I’m going to cheat a little and write about two scenes. When Timothy asked if I could write an article for FilmFisher’s “Inside a Scene” series, I automatically thought of the Moscow apartment scene at the end of Paul Greengrass’ 2004 espionage-thriller sequel, The Bourne Supremacy. I’ve always been intrigued and moved by this scene, and it continues to be one of the reasons why I’d argue that Supremacy is much more than a serviceable genre exercise. The Bourne trilogy is typically remembered as the brainy, grounded alternative to James Bond, as an action-hero vehicle for Matt Damon, as the proving ground for Paul Greengrass’ later critical hits (United 93Captain Phillips), or as the series that either reinvigorated Hollywood action films or ruined them forever, depending on who you ask. However, I don’t think there’s been as much discussion about how the trilogy — especially Supremacy, the middle film — is rooted in ex-assassin Jason Bourne’s very human struggle to change his ways and make restitution for past sins. This is what elevates The Bourne Supremacy and makes the quiet and understated apartment scene — not a car chase or fistfight — the high point of the franchise.
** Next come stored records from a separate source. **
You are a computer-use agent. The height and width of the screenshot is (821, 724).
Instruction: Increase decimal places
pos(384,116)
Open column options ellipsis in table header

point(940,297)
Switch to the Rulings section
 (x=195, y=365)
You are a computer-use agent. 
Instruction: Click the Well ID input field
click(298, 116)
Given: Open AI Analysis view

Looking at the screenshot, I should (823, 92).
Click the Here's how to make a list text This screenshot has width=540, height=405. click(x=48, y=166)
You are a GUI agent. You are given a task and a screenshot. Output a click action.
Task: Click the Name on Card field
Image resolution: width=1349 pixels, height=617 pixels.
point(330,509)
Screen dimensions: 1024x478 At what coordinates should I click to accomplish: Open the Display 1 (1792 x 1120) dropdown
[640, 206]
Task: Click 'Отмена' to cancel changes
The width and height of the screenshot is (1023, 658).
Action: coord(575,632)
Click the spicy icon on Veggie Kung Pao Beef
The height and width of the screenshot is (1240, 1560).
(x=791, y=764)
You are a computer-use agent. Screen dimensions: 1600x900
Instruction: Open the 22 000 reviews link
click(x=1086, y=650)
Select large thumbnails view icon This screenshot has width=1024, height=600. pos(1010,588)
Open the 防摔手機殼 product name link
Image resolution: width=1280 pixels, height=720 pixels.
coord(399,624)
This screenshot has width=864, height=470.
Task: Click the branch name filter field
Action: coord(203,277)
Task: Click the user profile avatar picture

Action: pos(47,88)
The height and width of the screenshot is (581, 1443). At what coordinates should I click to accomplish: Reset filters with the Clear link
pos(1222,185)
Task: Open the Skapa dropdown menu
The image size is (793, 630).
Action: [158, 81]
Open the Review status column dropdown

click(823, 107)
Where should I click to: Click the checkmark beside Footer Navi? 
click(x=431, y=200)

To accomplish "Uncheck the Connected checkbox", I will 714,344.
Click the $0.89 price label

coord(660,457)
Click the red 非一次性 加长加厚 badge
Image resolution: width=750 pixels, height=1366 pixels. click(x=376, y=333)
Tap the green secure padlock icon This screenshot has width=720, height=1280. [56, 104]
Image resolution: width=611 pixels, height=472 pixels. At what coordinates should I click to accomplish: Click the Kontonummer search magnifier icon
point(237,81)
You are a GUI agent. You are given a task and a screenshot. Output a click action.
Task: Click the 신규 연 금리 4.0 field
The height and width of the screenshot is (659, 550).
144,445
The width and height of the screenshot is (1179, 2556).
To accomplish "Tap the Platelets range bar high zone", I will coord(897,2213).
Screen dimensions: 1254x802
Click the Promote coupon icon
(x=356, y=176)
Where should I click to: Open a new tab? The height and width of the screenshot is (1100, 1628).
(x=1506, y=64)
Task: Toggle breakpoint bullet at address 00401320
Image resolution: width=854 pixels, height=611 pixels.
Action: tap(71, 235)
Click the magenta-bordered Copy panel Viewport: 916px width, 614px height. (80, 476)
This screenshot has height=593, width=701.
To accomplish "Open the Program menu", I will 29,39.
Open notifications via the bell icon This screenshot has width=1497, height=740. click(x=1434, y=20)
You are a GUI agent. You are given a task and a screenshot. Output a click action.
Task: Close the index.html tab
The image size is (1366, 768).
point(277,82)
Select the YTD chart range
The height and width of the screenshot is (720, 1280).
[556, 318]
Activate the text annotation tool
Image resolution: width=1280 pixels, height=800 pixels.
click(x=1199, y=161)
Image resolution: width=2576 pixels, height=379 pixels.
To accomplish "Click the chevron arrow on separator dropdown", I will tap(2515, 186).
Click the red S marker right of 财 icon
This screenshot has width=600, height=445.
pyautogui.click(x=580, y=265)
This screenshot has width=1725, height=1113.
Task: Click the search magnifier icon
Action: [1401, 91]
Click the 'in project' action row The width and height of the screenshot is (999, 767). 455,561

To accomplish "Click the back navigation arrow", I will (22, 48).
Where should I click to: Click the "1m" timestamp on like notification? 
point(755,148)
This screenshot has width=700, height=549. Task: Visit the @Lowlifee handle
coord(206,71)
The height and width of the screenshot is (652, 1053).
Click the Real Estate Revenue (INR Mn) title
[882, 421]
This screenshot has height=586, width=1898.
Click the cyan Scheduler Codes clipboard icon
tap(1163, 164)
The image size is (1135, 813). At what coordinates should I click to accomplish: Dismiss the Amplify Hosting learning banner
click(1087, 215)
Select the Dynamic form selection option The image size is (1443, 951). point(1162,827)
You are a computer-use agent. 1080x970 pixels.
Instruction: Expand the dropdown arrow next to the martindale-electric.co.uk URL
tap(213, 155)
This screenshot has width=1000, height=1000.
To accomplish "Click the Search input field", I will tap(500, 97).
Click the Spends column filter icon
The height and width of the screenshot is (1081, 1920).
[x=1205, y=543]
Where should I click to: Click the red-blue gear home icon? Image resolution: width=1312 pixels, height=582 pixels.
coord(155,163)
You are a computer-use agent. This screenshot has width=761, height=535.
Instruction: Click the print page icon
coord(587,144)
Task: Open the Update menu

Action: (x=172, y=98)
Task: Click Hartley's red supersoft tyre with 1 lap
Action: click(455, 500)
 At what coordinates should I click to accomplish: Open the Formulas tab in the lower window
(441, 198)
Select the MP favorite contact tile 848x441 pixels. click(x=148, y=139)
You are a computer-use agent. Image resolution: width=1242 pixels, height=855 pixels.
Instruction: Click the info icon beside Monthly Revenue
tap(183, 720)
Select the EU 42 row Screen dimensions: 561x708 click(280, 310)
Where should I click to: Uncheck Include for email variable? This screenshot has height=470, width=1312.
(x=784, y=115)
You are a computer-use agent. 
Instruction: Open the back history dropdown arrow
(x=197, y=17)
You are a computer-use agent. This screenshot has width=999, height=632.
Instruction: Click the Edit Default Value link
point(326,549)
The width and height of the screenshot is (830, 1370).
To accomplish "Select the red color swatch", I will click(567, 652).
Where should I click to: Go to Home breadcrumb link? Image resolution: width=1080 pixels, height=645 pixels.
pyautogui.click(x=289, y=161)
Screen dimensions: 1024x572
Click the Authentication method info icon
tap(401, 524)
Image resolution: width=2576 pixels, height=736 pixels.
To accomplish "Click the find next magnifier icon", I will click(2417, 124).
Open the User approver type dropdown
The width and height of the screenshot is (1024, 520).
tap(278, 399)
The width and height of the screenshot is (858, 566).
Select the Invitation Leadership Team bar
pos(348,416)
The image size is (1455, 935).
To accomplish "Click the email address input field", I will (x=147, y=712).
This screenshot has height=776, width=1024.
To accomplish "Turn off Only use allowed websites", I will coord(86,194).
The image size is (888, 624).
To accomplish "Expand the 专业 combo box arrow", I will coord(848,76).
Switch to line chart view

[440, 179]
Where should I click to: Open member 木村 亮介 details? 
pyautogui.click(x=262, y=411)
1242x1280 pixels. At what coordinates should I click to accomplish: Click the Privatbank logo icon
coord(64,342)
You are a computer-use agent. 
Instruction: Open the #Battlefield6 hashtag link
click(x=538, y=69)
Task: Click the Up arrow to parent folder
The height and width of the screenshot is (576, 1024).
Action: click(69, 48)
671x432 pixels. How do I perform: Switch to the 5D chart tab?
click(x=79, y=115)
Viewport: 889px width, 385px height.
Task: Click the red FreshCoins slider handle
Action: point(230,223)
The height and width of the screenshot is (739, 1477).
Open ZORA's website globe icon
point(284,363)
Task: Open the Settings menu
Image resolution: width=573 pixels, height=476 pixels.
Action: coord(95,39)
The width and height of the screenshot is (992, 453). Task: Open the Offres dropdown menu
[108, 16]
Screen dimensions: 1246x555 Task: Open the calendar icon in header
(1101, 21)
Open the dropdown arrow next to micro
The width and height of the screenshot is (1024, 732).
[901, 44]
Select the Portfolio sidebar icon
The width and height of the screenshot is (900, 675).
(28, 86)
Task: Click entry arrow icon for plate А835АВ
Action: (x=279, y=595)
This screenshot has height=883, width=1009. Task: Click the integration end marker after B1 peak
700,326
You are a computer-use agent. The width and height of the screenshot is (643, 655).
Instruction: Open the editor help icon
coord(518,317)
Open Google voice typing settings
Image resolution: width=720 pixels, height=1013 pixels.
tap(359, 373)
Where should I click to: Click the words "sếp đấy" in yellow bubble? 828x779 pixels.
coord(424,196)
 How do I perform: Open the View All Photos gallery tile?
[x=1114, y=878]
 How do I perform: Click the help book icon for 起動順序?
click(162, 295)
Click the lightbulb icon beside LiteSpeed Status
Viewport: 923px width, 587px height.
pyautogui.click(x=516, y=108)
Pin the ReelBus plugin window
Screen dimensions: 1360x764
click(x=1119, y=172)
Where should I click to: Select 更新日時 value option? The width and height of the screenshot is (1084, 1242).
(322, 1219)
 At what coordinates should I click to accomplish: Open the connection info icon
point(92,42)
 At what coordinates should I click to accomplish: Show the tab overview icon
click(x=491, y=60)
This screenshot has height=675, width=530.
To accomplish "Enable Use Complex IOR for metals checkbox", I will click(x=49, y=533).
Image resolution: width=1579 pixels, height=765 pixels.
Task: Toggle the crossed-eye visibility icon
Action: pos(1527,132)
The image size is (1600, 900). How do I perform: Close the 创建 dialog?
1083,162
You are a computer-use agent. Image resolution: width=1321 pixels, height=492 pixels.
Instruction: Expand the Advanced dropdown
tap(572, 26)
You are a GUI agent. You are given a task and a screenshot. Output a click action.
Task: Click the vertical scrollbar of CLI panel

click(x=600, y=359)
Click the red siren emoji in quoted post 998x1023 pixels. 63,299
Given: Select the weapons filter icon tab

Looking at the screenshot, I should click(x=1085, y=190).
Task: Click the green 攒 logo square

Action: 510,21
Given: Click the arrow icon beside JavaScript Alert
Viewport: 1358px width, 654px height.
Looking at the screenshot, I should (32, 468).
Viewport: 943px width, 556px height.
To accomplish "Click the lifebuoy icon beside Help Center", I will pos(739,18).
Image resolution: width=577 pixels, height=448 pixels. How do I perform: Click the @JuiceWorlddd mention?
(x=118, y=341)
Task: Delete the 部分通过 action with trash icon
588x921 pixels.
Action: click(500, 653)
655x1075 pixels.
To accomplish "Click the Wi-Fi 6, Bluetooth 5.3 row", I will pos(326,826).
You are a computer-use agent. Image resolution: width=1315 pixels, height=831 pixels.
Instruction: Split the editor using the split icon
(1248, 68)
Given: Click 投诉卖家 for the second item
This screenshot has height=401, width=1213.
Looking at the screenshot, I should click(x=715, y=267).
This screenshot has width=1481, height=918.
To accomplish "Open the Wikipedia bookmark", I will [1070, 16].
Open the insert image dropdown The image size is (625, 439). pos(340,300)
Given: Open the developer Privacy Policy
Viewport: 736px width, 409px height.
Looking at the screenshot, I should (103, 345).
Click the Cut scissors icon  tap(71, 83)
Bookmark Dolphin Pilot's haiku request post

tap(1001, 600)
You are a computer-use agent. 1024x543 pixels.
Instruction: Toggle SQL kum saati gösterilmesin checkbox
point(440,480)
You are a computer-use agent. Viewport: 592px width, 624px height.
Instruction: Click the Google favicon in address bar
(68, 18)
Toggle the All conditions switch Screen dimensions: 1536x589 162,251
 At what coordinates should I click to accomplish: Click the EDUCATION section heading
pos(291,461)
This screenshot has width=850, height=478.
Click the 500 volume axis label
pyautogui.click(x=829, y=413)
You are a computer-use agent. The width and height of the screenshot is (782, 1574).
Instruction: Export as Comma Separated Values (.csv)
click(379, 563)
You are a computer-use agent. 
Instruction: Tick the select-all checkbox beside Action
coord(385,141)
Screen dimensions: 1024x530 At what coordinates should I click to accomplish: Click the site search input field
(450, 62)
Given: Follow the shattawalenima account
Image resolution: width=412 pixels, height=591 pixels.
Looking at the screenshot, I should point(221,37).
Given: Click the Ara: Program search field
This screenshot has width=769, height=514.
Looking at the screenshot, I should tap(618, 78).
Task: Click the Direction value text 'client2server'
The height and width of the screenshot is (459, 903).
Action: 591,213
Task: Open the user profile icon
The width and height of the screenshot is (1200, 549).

However, as I began to revisit the film in my mind, I realized that the scene between Jason Bourne (Matt Damon) and Irena Neski (Oksana Akinshina), though powerful in itself, is even more significant when viewed as the mirror image — in purpose, staging, visuals, and themes — of an earlier scene: the Berlin hotel room scene between Ward Abbott (Brian Cox) and Pamela Landy (Joan Allen). The two scenes are halves of a single, cohesive unit.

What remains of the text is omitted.